An object launched at 30 degree angle (landing at same elevation) would have a maximum height that is 7 times its range.
Do we need to just memorize or can you show me mathematically?

#### ashtonjam

5+ Year Member
If the object had an initial launch speed of 10.0 m/s and was launched at 30 degrees to the horizontal,
Initial y velocity = 10sin(30) = 5 m/s
Initial x velocity = 10cos(30) = 8.66 m/s

Time it takes to get to the top of the flight: vfy = viy + at, where a = -9.81 m/s^2, viy = 5 m/s, and vfy = 0 m/s (Initial poin t = launch, Final point = top of path). You should find that t = 0.51 seconds.

The flight path is perfectly symmetrical, so the total time of flight is 0.51 seconds * 2 = 1.02 seconds.

Flight range is x velocity multiplied by time: Range = vx * t = 8.66 m/s * 1.02 s = 8.83 meters.

Max height can be calculated using 2ay = vfy^2 - viy^2, where a = -9.81 m/s^2, vfy = 0 m/s, and viy = 5 m/s (The initial point is the precise moment of launch and the final point is the top of the flight when vfy = 0 m/s). The calculated height is y = 1.27 meters.

So we found that range is 8.83 m and height is 1.27 m. 8.83/1.27 = 6.92 or so. If you didn't round, the answer becomes 7. This could be done using only variables as well, but having numbers to compare is nice.

#### SpaceBuff12

5+ Year Member
You have those numbers reversed. The horizontal distance traveled (range) is approximately 7 times the max height. I think it is silly to memorize as long as you understand how it is mathematically derived.

For example, an object launched 30 degrees above the horizon at 10 m/s will have an initial velocity vector of x: 10*cos(30) and y: 10*sin(30) (note: you should memorize the values of cosine and sine for angles 0, 30, 45, 60, and 90; this will greatly simplify some problems).

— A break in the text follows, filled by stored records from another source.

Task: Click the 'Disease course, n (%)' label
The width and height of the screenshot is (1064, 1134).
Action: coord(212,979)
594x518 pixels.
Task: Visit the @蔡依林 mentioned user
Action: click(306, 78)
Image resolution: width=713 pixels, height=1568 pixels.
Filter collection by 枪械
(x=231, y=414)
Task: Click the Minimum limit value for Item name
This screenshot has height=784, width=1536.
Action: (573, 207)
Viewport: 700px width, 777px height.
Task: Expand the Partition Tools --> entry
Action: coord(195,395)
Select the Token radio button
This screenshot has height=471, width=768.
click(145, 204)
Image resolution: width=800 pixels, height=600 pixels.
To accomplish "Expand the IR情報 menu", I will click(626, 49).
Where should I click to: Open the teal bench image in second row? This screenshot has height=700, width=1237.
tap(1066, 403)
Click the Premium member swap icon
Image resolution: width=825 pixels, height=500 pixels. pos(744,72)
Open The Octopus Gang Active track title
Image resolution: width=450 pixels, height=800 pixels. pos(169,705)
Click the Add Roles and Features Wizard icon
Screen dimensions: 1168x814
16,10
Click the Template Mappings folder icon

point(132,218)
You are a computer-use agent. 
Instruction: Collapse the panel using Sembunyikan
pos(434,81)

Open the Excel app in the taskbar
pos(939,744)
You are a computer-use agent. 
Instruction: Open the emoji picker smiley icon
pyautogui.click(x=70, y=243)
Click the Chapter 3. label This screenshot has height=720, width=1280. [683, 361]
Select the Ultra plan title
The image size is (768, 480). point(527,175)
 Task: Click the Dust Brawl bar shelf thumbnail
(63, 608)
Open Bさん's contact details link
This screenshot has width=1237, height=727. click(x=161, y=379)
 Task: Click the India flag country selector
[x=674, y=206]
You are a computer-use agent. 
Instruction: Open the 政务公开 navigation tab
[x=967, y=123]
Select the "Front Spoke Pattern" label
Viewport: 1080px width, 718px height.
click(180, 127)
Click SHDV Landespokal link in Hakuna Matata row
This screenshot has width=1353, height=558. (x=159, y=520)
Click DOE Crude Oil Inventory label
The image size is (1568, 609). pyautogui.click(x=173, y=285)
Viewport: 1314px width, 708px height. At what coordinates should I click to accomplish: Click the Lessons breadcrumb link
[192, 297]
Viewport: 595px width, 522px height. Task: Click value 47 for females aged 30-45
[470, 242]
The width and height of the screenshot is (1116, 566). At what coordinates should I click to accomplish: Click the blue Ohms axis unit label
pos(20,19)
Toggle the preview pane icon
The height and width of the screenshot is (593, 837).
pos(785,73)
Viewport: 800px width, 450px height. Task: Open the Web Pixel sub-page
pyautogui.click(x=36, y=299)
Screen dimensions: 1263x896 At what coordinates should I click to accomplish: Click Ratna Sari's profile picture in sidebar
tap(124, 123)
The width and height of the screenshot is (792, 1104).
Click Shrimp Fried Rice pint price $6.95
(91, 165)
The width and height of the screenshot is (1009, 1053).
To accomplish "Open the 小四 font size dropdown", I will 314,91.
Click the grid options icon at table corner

First look at the y-component to determine the time of flight for the object. At the apex of the trajectory the velocity in the y-direction is zero and thus we can solve:

v = v_y0 + a*t = 10*sin(30) -10t -> t = sin(30) = 0.5 seconds

It takes 0.5 seconds for the projectile to reach its apex and the total flight time is double (1 second).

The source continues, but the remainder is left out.